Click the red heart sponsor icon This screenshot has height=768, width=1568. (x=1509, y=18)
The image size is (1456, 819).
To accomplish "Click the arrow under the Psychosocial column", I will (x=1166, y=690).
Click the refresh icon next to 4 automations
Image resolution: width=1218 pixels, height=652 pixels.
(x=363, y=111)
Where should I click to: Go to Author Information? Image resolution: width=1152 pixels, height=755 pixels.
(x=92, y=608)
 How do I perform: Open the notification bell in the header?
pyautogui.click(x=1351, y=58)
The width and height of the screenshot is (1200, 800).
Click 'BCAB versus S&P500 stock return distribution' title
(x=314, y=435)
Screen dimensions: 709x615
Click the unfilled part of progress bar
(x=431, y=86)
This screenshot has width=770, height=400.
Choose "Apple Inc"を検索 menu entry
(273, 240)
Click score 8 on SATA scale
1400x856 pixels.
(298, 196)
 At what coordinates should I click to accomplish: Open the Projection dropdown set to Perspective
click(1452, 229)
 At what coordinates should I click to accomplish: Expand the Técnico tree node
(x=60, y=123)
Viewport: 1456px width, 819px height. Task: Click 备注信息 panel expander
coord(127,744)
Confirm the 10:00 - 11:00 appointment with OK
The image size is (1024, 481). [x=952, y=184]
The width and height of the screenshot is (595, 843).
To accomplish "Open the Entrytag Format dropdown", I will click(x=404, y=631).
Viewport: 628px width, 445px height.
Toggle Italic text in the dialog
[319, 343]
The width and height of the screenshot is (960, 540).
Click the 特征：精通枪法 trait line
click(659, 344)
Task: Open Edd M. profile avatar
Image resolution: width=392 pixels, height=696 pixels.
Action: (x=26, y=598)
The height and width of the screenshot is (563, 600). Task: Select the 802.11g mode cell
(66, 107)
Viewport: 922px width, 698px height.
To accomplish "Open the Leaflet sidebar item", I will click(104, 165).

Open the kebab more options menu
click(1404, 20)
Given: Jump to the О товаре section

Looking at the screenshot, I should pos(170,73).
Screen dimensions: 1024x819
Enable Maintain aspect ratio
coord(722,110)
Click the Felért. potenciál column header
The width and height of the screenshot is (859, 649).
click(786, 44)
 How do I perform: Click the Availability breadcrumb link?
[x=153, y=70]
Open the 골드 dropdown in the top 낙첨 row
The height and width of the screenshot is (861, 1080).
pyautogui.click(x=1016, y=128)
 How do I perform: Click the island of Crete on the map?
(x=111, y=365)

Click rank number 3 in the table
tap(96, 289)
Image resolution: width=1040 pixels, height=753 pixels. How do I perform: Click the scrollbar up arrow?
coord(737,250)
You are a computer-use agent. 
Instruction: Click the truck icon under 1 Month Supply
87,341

:::::

Rewrite the data from the line containing "Where should I" up to and including the line containing "will click(104, 165)." as a JSON list of strings, one string per line, with blank lines omitted.

EXERCISE ANSWER »
[
  "Where should I click to: Go to Author Information? Image resolution: width=1152 pixels, height=755 pixels.",
  "(x=92, y=608)",
  " How do I perform: Open the notification bell in the header?",
  "pyautogui.click(x=1351, y=58)",
  "The width and height of the screenshot is (1200, 800).",
  "Click 'BCAB versus S&P500 stock return distribution' title",
  "(x=314, y=435)",
  "Screen dimensions: 709x615",
  "Click the unfilled part of progress bar",
  "(x=431, y=86)",
  "This screenshot has width=770, height=400.",
  "Choose \"Apple Inc\"を検索 menu entry",
  "(273, 240)",
  "Click score 8 on SATA scale",
  "1400x856 pixels.",
  "(298, 196)",
  " At what coordinates should I click to accomplish: Open the Projection dropdown set to Perspective",
  "click(1452, 229)",
  " At what coordinates should I click to accomplish: Expand the Técnico tree node",
  "(x=60, y=123)",
  "Viewport: 1456px width, 819px height. Task: Click 备注信息 panel expander",
  "coord(127,744)",
  "Confirm the 10:00 - 11:00 appointment with OK",
  "The image size is (1024, 481). [x=952, y=184]",
  "The width and height of the screenshot is (595, 843).",
  "To accomplish \"Open the Entrytag Format dropdown\", I will click(x=404, y=631).",
  "Viewport: 628px width, 445px height.",
  "Toggle Italic text in the dialog",
  "[319, 343]",
  "The width and height of the screenshot is (960, 540).",
  "Click the 特征：精通枪法 trait line",
  "click(659, 344)",
  "Task: Open Edd M. profile avatar",
  "Image resolution: width=392 pixels, height=696 pixels.",
  "Action: (x=26, y=598)",
  "The height and width of the screenshot is (563, 600). Task: Select the 802.11g mode cell",
  "(66, 107)",
  "Viewport: 922px width, 698px height.",
  "To accomplish \"Open the Leaflet sidebar item\", I will click(104, 165)."
]